Look through the material below and copy exactly the lines from the line with "Viewport: 830px width, 657px" to the line with "Given: Click the Reboot host (重新引导主机) icon", those two lines included.

##########

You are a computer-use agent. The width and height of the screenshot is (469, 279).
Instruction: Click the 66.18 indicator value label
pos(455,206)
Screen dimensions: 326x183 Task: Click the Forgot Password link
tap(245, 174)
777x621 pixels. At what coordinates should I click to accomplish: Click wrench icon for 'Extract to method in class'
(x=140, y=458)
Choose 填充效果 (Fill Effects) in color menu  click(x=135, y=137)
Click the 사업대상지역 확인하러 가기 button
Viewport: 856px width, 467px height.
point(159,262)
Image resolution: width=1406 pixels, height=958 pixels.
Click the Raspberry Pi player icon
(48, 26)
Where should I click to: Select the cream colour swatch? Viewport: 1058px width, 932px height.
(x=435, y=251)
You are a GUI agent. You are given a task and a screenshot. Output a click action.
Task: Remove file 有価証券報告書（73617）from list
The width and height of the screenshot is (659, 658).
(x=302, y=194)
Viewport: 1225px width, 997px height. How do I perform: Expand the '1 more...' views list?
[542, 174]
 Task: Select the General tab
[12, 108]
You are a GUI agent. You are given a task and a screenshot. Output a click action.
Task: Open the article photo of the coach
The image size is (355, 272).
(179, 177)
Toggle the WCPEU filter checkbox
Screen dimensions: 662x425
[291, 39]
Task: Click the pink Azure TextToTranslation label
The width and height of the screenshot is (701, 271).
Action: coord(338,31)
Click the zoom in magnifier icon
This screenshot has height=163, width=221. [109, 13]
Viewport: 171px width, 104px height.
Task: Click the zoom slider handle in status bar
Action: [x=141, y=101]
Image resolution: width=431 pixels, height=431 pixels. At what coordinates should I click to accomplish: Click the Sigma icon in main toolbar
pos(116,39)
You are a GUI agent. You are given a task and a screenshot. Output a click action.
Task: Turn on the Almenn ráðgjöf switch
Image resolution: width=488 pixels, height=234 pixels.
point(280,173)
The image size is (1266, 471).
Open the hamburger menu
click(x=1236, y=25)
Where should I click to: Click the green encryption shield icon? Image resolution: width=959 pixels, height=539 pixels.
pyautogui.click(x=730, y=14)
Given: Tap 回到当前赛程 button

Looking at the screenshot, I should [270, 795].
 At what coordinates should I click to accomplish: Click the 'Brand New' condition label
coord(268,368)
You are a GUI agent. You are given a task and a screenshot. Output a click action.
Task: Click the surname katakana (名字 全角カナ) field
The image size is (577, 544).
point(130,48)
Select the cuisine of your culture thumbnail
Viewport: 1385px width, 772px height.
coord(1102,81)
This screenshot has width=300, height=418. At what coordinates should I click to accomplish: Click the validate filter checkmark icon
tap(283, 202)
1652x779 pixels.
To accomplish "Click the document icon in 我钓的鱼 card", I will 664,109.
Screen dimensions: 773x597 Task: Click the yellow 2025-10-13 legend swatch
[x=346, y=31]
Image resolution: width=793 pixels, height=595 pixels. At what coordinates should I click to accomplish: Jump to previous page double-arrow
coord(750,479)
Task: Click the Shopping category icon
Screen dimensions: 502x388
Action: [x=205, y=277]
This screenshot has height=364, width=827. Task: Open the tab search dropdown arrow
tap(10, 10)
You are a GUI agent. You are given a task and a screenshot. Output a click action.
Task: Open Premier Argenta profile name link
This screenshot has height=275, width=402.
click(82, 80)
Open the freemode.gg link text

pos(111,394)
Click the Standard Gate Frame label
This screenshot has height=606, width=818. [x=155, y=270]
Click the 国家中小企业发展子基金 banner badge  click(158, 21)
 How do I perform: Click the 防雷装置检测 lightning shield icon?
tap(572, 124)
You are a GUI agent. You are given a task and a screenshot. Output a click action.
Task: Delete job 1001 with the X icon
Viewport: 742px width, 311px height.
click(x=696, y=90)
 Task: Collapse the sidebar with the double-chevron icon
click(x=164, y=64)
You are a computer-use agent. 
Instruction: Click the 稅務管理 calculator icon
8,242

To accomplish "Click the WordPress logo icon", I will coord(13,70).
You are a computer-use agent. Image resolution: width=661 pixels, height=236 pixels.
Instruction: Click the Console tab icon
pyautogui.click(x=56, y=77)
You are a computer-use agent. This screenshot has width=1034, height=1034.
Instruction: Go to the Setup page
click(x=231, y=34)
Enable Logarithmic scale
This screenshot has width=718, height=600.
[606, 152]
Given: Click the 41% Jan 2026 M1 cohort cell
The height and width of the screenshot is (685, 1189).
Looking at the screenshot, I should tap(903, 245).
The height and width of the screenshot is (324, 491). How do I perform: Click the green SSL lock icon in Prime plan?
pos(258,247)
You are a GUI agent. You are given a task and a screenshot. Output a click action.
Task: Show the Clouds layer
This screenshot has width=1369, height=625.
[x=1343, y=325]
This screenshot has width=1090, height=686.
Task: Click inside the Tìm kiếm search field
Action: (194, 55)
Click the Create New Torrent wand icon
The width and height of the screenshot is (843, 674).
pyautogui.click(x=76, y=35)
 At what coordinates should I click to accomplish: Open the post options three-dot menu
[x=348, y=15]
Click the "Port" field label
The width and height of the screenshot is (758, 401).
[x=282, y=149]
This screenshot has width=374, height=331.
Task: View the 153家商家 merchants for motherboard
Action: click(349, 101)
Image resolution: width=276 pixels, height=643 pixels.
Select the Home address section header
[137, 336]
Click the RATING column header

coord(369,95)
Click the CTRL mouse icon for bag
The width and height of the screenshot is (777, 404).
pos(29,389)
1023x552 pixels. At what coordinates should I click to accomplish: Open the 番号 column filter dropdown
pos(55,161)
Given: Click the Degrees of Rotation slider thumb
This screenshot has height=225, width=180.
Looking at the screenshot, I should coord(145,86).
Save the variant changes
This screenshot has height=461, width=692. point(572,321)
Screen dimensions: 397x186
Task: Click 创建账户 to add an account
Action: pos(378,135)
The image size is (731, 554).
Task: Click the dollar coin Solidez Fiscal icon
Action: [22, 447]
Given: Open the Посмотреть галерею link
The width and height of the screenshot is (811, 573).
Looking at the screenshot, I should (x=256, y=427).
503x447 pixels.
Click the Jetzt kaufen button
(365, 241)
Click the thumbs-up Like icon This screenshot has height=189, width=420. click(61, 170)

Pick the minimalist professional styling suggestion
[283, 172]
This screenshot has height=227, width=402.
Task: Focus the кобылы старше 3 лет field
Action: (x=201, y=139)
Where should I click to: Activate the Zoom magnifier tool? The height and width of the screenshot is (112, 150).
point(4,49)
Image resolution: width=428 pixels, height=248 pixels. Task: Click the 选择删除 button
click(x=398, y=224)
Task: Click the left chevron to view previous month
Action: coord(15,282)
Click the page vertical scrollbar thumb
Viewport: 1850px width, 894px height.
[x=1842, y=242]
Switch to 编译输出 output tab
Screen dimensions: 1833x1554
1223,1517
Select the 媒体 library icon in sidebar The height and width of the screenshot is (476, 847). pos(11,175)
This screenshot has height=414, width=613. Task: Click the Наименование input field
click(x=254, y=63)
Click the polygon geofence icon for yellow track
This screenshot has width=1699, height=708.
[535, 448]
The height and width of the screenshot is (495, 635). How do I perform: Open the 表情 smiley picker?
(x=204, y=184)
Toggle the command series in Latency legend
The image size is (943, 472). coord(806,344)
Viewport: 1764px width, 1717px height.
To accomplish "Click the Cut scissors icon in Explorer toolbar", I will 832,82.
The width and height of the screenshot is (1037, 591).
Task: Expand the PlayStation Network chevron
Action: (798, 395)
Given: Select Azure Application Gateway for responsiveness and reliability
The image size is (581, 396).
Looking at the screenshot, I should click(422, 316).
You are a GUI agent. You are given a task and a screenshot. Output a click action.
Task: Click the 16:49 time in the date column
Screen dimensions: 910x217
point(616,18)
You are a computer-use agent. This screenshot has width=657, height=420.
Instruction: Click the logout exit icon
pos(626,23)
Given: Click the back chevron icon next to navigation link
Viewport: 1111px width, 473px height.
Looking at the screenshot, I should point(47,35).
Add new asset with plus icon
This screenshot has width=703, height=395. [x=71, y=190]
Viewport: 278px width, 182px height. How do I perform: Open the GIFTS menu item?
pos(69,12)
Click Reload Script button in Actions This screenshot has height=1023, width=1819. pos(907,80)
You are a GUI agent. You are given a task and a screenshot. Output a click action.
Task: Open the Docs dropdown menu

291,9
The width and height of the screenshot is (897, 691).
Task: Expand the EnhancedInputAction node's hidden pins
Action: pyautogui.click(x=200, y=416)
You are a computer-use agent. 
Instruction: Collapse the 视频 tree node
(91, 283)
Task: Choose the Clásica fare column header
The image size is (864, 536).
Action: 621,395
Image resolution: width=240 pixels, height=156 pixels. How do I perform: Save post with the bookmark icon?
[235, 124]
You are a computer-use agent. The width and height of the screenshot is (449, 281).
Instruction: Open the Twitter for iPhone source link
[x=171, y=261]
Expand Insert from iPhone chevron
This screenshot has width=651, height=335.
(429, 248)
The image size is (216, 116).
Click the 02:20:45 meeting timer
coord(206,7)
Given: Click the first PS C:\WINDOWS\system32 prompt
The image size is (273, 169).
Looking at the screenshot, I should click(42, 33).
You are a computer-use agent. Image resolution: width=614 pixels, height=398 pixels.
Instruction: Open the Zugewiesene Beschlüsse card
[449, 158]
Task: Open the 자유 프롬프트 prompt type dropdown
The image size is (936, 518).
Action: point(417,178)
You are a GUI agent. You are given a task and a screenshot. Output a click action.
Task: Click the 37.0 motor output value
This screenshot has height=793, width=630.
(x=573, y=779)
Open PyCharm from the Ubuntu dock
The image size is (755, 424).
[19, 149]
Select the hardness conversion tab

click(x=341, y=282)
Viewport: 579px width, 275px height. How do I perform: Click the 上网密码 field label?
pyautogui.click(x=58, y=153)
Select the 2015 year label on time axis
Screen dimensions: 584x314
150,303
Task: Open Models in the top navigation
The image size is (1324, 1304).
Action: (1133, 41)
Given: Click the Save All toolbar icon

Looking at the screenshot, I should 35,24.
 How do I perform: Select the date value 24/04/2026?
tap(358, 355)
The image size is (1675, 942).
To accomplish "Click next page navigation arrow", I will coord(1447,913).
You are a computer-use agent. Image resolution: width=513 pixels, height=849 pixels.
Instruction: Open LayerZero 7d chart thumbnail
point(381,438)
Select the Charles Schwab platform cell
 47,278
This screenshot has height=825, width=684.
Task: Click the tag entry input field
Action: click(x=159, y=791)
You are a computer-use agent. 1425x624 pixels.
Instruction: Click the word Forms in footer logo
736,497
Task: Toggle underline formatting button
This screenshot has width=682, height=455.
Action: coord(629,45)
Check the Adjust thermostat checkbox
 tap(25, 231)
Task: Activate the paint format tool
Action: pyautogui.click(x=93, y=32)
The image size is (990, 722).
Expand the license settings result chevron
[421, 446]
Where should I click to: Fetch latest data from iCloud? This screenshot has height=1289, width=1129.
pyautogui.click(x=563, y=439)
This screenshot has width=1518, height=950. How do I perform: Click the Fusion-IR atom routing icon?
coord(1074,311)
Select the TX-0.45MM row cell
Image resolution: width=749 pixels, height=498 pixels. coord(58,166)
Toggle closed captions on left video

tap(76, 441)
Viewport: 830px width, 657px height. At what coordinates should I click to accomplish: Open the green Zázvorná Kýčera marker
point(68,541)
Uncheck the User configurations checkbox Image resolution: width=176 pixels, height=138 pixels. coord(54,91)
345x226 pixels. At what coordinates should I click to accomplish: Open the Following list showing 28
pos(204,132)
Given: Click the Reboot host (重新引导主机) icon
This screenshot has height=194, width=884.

##########

• **Result of the task**
Viewport: 830px width, 657px height. At what coordinates should I click to accomplish: Open the green Zázvorná Kýčera marker
point(68,541)
Uncheck the User configurations checkbox Image resolution: width=176 pixels, height=138 pixels. coord(54,91)
345x226 pixels. At what coordinates should I click to accomplish: Open the Following list showing 28
pos(204,132)
Given: Click the Reboot host (重新引导主机) icon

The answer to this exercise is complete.